• [Problem requirements]
Can you print the records below word for word, beginning with their first line and stopping after the line that contains "point(924,124)"?

• [Entries provided]
________________________________________

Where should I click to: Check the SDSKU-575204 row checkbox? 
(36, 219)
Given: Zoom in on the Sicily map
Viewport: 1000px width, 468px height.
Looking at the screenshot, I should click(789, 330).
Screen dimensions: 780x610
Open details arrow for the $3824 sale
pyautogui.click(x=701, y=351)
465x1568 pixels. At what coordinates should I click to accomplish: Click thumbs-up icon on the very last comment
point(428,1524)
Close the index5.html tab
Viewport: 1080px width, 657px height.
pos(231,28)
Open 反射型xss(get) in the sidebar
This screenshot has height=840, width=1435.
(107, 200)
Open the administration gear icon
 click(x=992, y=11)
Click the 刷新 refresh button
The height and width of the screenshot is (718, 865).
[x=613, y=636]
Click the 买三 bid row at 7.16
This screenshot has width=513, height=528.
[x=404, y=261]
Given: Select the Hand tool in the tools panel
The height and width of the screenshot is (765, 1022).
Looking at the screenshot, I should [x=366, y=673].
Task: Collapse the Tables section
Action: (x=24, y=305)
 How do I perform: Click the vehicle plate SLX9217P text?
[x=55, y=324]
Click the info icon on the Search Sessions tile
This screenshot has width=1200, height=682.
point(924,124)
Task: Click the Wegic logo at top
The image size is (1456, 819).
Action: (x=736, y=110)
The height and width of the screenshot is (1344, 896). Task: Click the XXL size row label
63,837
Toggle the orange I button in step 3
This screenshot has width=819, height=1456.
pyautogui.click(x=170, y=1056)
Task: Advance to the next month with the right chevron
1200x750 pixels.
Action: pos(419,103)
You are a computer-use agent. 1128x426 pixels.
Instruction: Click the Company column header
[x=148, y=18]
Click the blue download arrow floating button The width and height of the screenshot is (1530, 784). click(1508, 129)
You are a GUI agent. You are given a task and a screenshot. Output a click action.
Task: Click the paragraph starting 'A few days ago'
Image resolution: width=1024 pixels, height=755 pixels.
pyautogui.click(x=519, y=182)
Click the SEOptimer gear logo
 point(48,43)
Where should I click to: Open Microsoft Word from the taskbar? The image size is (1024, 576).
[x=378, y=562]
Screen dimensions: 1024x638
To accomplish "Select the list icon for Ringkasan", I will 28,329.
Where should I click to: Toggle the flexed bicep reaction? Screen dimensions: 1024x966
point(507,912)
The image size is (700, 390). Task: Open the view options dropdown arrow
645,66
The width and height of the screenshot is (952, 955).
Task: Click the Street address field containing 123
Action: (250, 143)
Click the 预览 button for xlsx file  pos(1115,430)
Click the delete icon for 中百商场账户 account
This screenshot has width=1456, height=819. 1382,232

________________________________________

• [Solution]
Where should I click to: Check the SDSKU-575204 row checkbox? 
(36, 219)
Given: Zoom in on the Sicily map
Viewport: 1000px width, 468px height.
Looking at the screenshot, I should click(789, 330).
Screen dimensions: 780x610
Open details arrow for the $3824 sale
pyautogui.click(x=701, y=351)
465x1568 pixels. At what coordinates should I click to accomplish: Click thumbs-up icon on the very last comment
point(428,1524)
Close the index5.html tab
Viewport: 1080px width, 657px height.
pos(231,28)
Open 反射型xss(get) in the sidebar
This screenshot has height=840, width=1435.
(107, 200)
Open the administration gear icon
 click(x=992, y=11)
Click the 刷新 refresh button
The height and width of the screenshot is (718, 865).
[x=613, y=636]
Click the 买三 bid row at 7.16
This screenshot has width=513, height=528.
[x=404, y=261]
Given: Select the Hand tool in the tools panel
The height and width of the screenshot is (765, 1022).
Looking at the screenshot, I should [x=366, y=673].
Task: Collapse the Tables section
Action: (x=24, y=305)
 How do I perform: Click the vehicle plate SLX9217P text?
[x=55, y=324]
Click the info icon on the Search Sessions tile
This screenshot has width=1200, height=682.
point(924,124)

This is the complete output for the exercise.